## Data section:
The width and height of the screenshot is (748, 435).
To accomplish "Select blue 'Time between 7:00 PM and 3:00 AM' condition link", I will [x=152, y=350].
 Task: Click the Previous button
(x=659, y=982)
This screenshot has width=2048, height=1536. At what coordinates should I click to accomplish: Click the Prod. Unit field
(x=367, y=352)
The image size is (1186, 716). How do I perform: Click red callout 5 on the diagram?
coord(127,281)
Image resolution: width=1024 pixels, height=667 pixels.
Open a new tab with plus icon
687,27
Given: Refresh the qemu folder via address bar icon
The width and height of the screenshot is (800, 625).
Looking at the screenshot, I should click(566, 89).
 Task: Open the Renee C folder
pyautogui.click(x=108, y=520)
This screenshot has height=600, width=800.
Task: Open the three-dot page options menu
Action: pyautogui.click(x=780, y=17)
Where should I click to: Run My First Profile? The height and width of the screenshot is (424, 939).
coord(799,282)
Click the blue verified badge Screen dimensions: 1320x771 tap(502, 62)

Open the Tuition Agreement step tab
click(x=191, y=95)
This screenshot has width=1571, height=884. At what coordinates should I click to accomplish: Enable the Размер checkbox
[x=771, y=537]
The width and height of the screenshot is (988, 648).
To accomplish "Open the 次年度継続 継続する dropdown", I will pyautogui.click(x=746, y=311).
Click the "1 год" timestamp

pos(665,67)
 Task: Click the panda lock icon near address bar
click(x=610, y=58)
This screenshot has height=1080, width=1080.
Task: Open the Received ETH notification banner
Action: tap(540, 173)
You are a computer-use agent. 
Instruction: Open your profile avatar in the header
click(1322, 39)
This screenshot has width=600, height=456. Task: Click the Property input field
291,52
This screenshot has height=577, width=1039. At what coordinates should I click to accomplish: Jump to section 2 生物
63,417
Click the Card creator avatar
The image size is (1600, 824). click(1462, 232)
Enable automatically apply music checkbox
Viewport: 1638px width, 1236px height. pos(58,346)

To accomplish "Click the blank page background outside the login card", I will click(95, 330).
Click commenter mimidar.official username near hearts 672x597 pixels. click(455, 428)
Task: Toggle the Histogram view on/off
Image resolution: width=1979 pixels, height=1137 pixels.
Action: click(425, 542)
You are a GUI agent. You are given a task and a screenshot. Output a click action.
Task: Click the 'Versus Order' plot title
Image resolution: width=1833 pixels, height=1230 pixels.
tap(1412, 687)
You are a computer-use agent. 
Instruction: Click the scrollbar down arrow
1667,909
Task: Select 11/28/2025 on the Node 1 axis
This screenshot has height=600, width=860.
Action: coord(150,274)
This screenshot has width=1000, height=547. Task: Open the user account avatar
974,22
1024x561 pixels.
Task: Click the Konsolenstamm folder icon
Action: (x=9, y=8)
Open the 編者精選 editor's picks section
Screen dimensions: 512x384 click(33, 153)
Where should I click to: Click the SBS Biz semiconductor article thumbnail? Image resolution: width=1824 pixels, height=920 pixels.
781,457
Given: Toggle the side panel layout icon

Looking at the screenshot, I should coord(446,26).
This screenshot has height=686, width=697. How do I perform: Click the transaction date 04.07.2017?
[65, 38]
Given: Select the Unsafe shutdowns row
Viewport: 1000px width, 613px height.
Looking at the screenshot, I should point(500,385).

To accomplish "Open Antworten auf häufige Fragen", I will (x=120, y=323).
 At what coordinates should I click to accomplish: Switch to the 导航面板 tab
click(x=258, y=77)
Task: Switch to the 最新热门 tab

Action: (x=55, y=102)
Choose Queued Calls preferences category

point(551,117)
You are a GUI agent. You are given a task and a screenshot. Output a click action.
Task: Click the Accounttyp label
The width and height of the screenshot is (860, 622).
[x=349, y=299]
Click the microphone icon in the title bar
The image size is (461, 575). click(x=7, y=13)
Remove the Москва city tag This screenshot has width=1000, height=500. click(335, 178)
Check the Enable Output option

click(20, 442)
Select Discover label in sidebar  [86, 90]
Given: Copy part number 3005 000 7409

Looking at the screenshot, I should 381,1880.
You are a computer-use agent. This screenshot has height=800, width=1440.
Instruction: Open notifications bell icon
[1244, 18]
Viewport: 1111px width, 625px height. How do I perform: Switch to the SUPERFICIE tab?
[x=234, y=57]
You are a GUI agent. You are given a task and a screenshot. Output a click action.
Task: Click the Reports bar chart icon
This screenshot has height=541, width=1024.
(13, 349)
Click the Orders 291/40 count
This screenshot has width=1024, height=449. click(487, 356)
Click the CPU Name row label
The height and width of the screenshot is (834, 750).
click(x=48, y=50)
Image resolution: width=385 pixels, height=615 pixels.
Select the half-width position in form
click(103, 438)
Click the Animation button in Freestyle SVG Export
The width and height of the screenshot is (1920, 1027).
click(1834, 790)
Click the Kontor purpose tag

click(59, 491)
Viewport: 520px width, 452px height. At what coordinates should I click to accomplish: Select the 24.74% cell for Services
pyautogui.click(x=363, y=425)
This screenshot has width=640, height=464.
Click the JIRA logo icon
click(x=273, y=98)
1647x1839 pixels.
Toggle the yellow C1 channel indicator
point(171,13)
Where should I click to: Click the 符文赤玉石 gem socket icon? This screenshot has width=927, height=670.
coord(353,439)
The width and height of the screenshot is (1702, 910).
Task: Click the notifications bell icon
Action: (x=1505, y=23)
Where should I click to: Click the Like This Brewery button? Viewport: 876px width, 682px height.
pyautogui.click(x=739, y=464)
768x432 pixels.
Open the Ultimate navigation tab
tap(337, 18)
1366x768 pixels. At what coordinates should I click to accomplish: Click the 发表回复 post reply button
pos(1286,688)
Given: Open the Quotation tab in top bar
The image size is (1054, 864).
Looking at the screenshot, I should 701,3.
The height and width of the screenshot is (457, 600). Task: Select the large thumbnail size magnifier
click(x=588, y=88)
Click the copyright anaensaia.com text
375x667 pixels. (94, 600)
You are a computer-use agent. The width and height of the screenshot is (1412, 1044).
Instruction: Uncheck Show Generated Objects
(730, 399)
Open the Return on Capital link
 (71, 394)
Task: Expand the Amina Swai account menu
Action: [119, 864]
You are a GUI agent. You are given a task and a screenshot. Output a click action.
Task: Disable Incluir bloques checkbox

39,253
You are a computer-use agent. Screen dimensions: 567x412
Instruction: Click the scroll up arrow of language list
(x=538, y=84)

## Task:
Wherever the word "computer" occurs in a line of the listing, copy that line.

## Response to the exercise:
You are a computer-use agent. 
You are a computer-use agent. 
You are a computer-use agent. This screenshot has height=800, width=1440.
You are a computer-use agent. The width and height of the screenshot is (1412, 1044).
You are a computer-use agent. Screen dimensions: 567x412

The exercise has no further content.